Agents report to DEA supervisors with respect to work assignments while they are assigned to the DEA Task Force; however, they also report to Border Patrol supervisors concerning administrative tasks such as requesting annual leave, receiving performance appraisals, filing weekly production reports (I-50s), time and attendance reports and pay sheets. (Tr. 61) As a TFO, Torres testified that he had many occasions during the detail to interact with and to be seen by supervisors from the Alamogordo Station while he practiced relaxed grooming standards. (Tr. 65, 66, 67) As a TFO, Torres seized contraband that was confiscated at the Alamogordo checkpoints, and in order to maintain a chain of custody he was required to sign for the narcotics showing that it was being transferred from the Border Patrol to the Drug Enforcement Administration. Narcotics seized at the checkpoints are kept in the armory at the Station.
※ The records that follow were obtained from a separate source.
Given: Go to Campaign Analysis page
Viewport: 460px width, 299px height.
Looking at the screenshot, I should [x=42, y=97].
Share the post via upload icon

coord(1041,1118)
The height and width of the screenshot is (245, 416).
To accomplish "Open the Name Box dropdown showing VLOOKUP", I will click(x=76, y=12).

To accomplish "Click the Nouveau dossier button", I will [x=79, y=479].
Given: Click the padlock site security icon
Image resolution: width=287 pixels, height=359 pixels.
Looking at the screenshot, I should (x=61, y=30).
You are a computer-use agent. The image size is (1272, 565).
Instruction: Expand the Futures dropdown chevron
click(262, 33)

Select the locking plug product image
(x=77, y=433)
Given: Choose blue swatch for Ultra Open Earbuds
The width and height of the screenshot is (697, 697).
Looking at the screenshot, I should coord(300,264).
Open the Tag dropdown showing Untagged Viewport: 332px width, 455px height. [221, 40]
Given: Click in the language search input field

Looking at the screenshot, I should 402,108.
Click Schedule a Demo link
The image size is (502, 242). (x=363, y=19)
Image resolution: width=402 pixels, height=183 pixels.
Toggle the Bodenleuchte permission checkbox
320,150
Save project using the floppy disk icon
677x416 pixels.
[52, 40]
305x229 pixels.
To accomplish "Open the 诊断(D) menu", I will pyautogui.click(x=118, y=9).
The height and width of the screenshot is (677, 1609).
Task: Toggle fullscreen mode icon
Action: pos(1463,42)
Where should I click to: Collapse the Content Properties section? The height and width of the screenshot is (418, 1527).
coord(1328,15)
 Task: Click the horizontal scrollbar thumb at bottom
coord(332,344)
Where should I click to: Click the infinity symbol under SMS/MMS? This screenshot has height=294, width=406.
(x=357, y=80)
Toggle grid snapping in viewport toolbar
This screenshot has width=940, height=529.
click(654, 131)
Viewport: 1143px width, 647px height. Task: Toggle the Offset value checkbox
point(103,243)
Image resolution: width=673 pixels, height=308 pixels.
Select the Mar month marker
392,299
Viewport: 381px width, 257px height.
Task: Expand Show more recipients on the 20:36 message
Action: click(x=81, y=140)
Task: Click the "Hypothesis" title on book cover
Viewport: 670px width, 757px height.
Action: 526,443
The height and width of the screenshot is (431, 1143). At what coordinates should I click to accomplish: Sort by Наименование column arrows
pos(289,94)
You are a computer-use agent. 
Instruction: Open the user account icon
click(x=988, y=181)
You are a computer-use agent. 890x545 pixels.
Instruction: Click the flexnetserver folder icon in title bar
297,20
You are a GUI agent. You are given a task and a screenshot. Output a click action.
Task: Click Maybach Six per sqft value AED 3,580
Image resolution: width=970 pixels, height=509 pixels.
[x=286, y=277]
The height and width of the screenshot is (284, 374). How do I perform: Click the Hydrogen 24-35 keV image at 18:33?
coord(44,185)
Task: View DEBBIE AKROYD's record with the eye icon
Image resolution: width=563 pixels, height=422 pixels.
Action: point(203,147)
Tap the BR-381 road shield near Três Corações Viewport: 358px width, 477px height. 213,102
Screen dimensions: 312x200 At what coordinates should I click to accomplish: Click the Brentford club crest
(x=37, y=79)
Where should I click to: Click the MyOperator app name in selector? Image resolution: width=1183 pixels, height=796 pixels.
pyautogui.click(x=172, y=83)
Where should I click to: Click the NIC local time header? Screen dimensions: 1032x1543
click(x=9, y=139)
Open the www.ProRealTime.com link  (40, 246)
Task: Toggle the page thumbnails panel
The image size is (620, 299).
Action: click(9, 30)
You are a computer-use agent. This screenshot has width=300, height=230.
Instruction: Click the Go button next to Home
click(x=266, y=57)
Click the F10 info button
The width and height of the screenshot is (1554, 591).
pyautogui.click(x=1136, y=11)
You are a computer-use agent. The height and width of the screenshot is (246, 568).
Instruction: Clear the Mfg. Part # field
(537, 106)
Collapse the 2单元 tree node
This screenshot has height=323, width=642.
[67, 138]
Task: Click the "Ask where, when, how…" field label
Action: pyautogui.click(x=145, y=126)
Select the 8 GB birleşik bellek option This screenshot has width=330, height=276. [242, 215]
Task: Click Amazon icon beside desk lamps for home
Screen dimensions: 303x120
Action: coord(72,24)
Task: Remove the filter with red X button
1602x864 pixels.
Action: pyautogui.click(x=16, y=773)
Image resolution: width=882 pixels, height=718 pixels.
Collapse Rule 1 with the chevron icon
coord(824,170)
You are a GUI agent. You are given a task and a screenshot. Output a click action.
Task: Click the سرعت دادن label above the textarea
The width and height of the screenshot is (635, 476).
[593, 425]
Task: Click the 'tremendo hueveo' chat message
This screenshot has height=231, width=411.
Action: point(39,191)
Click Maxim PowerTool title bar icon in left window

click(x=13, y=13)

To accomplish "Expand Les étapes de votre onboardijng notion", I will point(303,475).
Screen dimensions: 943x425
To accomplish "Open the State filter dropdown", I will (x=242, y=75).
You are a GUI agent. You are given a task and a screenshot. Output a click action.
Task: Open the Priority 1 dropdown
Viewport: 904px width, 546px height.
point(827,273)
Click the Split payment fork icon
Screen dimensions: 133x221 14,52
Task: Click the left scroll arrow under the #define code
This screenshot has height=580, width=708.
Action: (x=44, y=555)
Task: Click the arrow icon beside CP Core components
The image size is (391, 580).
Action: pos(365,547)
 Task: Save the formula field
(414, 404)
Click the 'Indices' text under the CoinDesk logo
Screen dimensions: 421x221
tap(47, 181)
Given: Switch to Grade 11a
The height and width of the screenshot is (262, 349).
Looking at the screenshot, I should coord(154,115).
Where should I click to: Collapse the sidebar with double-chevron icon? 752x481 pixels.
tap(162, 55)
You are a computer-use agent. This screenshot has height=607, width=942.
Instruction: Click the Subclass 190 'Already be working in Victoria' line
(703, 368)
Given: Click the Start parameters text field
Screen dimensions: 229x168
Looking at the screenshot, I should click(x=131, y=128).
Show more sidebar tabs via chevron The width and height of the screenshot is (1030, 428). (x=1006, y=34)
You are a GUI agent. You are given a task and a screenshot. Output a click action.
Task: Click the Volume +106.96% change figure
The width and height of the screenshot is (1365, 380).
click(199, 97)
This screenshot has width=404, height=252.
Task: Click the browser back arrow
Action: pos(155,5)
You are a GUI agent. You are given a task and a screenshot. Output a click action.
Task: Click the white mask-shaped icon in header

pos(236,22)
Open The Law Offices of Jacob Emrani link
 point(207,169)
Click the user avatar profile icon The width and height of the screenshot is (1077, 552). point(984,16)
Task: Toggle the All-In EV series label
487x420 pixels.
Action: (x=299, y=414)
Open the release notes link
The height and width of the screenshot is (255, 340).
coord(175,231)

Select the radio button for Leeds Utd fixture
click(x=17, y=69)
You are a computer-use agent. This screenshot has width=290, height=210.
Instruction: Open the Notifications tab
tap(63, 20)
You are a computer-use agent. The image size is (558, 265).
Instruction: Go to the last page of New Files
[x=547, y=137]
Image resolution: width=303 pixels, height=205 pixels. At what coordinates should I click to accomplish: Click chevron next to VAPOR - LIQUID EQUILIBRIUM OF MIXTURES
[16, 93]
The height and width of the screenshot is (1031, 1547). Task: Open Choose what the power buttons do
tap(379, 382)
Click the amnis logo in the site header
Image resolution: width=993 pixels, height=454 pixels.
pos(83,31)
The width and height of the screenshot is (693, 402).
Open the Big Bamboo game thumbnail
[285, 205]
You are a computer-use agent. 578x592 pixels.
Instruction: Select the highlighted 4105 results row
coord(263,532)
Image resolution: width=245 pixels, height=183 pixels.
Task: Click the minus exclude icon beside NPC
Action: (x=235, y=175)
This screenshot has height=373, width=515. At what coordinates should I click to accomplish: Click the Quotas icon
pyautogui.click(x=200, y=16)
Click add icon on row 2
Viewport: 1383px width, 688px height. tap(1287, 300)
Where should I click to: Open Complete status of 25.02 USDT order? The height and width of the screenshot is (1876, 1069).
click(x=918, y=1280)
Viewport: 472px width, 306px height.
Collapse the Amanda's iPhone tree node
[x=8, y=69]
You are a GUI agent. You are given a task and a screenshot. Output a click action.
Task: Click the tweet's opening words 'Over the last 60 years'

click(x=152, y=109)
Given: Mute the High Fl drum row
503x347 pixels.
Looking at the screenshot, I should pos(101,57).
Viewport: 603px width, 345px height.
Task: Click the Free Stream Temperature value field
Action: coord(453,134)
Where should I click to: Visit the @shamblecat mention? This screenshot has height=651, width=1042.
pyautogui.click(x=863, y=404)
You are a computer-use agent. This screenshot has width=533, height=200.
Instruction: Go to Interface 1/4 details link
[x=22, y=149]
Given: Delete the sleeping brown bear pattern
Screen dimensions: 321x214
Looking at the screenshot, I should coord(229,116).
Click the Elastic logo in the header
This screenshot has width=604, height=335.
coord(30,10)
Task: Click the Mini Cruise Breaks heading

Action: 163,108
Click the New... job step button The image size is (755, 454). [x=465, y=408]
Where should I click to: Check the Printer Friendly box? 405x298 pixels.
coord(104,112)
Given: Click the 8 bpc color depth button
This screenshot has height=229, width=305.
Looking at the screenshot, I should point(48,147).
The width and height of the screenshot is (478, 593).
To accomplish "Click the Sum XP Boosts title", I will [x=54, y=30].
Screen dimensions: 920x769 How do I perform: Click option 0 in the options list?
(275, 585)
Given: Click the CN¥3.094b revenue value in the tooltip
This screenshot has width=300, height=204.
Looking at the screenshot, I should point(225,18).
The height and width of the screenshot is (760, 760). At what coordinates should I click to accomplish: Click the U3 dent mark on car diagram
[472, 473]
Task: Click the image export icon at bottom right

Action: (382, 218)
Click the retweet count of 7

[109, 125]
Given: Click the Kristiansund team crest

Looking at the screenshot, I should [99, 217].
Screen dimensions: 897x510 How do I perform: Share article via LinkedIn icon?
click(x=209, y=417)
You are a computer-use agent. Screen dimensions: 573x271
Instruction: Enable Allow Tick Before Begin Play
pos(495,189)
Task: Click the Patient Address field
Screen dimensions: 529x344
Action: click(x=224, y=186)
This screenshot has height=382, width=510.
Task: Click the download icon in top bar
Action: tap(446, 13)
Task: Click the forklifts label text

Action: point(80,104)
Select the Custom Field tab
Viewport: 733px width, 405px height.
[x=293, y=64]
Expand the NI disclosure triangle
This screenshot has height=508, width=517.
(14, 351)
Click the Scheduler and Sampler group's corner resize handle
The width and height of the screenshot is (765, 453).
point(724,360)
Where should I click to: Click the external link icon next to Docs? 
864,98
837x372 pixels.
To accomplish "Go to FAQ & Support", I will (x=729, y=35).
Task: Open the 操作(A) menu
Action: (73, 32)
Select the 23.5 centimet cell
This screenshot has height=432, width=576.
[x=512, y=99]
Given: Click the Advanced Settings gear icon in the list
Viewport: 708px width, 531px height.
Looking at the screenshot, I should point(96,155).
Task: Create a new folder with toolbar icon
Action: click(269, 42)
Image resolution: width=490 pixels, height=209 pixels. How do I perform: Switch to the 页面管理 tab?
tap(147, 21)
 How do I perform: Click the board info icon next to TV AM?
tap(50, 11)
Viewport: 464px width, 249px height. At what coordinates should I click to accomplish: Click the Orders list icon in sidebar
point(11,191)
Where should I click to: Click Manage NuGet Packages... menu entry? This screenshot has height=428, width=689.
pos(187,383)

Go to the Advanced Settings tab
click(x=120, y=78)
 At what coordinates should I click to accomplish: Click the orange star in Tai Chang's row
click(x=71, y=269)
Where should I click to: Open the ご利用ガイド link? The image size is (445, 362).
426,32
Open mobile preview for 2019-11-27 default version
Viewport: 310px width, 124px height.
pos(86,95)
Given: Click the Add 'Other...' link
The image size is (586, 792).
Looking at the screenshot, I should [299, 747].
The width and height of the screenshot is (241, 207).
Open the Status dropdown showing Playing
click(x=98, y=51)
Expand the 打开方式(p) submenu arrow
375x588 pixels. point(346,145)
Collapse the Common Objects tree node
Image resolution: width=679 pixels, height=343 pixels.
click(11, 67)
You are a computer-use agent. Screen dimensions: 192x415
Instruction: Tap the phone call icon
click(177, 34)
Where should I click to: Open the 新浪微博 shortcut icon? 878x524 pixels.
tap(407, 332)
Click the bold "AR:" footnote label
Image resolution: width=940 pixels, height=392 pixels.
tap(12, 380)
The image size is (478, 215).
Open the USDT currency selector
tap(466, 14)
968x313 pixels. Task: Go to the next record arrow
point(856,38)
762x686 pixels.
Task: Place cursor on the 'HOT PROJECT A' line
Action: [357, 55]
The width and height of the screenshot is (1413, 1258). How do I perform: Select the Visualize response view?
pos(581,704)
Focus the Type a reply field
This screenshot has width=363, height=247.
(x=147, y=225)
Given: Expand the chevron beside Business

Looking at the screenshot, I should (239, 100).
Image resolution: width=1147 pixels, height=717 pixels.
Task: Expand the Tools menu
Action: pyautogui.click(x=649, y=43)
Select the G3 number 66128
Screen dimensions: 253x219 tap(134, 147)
Only supervisors have access to the narcotics in the armory and therefore Torres received the narcotics from supervisors. (Tr. 67) Torres also received a performance appraisal from his Border Patrol rating supervisor, Miguel McDowell, while on the Task Force and practicing relaxed grooming standards. (Tr. 65)

On or about July 13, 2001, while Torres was at the Alamogordo Station responding to a call, he was approached in the employee parking lot by PAIC Rhodes. Torres testified that Rhodes told him that the Chief Patrol Agent had instituted new grooming standards and he would have to shave and cut his hair by the following Monday morning. (Tr. 69) Torres complied with the Rhodes' order and shaved and cut his hair. Two or three weeks later, Torres again was in the Alamogordo Station responding to a narcotics case, when Rhodes ordered him to remove his earring, despite the fact that Torres has worn the earring continuously since he was ordered to shave and cut his hair. Torres again immediately complied with Rhodes' order to remove the earring. (Tr. 70)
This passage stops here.